* **TO DO**
Answer with a number only: how many lines of the data contain "help"?

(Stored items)
========================================================================
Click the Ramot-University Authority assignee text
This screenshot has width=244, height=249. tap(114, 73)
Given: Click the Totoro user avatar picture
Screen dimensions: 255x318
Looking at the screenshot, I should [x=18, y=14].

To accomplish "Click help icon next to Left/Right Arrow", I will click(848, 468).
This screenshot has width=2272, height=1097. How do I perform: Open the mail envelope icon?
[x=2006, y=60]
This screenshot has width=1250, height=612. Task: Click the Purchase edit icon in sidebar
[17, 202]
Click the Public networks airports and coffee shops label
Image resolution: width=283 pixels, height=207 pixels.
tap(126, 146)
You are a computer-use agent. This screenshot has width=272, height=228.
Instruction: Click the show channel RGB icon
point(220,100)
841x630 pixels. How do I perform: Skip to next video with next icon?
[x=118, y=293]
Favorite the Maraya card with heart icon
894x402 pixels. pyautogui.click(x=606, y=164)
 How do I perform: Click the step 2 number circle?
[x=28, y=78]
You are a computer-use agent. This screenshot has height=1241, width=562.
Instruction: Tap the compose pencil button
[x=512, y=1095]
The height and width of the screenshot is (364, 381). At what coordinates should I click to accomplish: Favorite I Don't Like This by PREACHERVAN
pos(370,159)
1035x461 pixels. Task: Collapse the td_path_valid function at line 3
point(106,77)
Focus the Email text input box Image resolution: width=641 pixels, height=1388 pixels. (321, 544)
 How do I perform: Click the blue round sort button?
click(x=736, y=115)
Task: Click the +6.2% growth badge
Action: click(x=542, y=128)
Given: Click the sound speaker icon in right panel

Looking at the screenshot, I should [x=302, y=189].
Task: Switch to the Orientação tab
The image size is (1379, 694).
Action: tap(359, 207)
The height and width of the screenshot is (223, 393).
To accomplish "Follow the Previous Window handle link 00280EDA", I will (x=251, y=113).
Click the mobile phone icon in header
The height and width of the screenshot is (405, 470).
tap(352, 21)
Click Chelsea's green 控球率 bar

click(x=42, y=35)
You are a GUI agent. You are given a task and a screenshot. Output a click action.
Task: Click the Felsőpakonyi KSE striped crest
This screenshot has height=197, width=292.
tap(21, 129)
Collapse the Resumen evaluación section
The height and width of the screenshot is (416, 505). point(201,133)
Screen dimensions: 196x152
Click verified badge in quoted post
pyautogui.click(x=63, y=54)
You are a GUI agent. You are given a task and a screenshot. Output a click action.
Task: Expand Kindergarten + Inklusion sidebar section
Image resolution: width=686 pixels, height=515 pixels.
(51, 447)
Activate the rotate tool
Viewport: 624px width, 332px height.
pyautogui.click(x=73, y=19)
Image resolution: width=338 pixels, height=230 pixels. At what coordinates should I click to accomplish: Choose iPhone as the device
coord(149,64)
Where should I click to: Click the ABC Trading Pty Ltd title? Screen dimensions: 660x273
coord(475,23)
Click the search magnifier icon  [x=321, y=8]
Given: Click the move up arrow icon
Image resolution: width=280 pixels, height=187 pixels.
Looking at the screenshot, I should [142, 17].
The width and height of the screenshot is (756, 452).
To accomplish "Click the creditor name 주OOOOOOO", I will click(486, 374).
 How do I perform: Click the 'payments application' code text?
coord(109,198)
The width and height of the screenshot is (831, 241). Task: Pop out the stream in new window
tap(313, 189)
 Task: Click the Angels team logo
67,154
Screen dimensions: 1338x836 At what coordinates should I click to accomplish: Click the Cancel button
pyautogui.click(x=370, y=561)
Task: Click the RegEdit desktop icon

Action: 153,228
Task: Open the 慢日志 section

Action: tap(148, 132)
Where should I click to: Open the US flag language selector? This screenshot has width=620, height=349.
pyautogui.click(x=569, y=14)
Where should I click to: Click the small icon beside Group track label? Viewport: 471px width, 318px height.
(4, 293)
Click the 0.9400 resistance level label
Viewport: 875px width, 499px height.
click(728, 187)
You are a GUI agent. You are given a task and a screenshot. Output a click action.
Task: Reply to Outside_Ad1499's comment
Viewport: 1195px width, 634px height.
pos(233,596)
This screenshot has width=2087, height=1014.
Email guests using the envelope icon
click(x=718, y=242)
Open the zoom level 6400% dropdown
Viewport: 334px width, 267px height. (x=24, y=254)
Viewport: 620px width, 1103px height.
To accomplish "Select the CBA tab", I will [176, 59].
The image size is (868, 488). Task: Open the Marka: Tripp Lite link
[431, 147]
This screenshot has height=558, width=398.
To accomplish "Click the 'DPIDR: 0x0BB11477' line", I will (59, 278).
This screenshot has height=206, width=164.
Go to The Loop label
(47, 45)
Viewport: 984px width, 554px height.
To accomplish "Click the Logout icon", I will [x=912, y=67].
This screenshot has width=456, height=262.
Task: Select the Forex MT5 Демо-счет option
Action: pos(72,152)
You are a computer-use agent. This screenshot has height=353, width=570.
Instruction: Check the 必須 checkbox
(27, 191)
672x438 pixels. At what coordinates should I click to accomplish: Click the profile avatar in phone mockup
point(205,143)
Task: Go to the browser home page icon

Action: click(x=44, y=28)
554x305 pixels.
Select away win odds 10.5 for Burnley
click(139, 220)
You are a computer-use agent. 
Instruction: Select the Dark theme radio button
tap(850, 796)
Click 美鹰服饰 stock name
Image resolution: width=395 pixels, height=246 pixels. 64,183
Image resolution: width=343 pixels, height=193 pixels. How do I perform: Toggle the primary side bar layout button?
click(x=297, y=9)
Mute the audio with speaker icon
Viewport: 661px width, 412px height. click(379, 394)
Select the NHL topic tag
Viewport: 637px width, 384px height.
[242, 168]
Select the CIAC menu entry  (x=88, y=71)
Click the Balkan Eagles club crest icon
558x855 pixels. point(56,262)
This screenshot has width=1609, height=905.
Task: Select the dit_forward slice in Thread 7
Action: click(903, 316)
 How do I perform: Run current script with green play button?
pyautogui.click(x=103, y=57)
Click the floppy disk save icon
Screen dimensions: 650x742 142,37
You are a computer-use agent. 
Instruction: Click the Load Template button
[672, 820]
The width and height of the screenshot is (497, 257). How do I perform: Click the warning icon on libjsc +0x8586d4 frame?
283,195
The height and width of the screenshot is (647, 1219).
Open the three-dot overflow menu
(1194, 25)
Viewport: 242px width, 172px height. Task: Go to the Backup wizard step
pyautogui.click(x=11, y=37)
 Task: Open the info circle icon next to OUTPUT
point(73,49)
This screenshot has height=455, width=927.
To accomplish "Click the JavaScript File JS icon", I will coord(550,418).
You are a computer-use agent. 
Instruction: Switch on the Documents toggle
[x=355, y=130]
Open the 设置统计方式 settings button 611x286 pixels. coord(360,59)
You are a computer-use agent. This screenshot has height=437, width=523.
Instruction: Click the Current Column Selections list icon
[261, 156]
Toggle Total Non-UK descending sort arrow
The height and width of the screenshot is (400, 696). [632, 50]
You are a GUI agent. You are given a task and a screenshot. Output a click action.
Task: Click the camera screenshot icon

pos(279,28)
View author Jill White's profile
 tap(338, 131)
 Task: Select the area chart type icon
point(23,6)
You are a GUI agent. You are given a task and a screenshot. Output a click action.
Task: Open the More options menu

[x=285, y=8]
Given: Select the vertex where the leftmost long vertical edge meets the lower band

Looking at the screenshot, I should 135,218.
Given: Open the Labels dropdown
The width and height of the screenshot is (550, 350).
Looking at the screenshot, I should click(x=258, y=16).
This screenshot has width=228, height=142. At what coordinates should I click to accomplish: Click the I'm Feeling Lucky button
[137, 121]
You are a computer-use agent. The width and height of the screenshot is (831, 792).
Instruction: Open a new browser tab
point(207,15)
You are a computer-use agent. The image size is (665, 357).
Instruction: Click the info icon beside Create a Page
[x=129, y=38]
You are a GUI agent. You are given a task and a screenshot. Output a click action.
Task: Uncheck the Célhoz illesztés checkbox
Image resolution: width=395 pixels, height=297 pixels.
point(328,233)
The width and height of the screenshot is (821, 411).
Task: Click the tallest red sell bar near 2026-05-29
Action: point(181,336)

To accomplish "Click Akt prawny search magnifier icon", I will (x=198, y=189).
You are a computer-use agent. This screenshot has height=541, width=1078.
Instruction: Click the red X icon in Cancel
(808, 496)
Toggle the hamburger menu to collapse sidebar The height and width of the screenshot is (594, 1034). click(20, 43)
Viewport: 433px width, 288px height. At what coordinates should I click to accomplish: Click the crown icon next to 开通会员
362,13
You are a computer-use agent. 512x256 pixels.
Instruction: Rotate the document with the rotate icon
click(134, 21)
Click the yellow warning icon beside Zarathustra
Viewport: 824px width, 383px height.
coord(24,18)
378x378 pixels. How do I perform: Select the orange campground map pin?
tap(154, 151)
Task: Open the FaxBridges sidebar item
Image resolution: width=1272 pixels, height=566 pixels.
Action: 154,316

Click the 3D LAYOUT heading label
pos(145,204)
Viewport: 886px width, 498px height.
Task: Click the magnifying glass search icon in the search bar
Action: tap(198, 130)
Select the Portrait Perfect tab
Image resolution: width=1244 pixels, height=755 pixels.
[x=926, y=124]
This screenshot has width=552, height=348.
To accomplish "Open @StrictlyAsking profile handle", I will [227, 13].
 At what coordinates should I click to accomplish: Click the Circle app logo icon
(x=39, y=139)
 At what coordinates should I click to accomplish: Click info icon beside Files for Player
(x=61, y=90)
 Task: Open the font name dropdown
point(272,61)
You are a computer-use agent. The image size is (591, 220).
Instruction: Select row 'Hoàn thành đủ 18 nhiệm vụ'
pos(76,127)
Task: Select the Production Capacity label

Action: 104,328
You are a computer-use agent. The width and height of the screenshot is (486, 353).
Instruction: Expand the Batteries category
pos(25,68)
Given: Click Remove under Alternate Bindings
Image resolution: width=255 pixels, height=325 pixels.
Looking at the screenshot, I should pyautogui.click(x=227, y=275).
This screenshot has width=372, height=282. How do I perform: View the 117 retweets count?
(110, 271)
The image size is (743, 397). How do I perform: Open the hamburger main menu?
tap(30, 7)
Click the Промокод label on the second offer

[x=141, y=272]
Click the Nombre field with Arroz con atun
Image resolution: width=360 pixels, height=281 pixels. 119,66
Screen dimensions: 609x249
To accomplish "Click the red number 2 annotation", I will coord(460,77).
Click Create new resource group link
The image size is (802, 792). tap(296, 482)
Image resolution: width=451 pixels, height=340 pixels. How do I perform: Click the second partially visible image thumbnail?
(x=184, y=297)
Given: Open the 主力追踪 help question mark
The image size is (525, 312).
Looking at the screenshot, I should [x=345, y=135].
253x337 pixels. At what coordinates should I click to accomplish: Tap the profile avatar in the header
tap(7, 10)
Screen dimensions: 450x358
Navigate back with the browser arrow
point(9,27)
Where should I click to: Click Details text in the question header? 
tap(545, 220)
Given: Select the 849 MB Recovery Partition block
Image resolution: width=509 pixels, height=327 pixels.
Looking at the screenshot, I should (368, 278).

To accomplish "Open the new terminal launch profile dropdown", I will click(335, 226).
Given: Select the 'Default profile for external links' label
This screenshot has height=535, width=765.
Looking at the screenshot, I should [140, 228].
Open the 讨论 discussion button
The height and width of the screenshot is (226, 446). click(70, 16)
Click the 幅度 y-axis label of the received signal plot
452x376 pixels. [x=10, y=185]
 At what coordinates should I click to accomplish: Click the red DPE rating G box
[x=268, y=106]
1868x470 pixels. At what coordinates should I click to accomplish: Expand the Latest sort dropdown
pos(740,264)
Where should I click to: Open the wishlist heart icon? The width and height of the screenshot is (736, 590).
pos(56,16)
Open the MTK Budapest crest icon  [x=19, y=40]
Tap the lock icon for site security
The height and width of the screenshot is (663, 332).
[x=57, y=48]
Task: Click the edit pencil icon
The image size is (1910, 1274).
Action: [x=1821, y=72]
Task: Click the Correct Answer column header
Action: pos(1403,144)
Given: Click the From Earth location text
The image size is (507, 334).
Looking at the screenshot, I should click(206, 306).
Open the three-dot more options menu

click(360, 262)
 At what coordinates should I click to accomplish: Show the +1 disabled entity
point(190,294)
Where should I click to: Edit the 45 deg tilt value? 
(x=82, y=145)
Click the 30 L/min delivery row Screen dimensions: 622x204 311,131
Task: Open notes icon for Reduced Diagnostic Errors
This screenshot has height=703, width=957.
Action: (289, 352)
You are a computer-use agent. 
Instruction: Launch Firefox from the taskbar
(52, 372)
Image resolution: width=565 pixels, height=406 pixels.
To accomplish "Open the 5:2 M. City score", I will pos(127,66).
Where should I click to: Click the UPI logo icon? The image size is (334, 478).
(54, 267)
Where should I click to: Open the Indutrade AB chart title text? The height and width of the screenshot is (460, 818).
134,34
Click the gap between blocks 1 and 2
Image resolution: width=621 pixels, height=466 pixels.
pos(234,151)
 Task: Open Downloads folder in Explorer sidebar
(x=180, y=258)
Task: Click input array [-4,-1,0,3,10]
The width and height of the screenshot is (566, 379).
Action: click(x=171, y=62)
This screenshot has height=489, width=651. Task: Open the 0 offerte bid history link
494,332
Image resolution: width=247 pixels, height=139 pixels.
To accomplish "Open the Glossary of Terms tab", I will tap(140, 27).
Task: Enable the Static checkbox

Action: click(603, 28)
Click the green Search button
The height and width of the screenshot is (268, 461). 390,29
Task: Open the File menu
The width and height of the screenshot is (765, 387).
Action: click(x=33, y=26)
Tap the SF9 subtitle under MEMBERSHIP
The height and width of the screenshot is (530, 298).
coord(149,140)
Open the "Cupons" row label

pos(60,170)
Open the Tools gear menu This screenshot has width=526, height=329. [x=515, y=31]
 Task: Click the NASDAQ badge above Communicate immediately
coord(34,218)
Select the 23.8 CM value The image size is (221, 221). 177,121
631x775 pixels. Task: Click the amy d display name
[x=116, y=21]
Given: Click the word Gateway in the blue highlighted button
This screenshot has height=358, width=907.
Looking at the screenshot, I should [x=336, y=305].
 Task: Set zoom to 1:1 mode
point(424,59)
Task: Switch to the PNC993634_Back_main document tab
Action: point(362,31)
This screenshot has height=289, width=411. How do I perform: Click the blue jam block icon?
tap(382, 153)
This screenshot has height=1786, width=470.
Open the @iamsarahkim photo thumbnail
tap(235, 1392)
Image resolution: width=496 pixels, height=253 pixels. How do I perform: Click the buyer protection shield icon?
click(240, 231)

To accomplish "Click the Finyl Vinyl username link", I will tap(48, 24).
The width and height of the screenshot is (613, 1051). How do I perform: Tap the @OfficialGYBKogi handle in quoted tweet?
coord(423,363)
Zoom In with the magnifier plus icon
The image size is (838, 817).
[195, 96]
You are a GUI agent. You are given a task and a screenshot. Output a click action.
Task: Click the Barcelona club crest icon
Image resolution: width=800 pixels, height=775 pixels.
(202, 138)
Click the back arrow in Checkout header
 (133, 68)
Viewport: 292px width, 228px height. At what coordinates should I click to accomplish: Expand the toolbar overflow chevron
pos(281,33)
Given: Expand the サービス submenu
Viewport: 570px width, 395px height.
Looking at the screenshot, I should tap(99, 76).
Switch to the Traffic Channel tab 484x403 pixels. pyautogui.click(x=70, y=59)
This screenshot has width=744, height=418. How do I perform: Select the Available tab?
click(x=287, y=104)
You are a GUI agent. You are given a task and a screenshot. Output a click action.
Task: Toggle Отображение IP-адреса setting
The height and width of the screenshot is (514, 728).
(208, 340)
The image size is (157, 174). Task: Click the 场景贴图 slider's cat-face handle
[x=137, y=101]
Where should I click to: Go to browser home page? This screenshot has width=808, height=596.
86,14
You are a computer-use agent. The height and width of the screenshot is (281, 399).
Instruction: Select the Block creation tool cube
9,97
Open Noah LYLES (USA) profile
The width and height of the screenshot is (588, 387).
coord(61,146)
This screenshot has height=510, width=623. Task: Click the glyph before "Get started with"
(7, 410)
========================================================================
* **REPLY**
2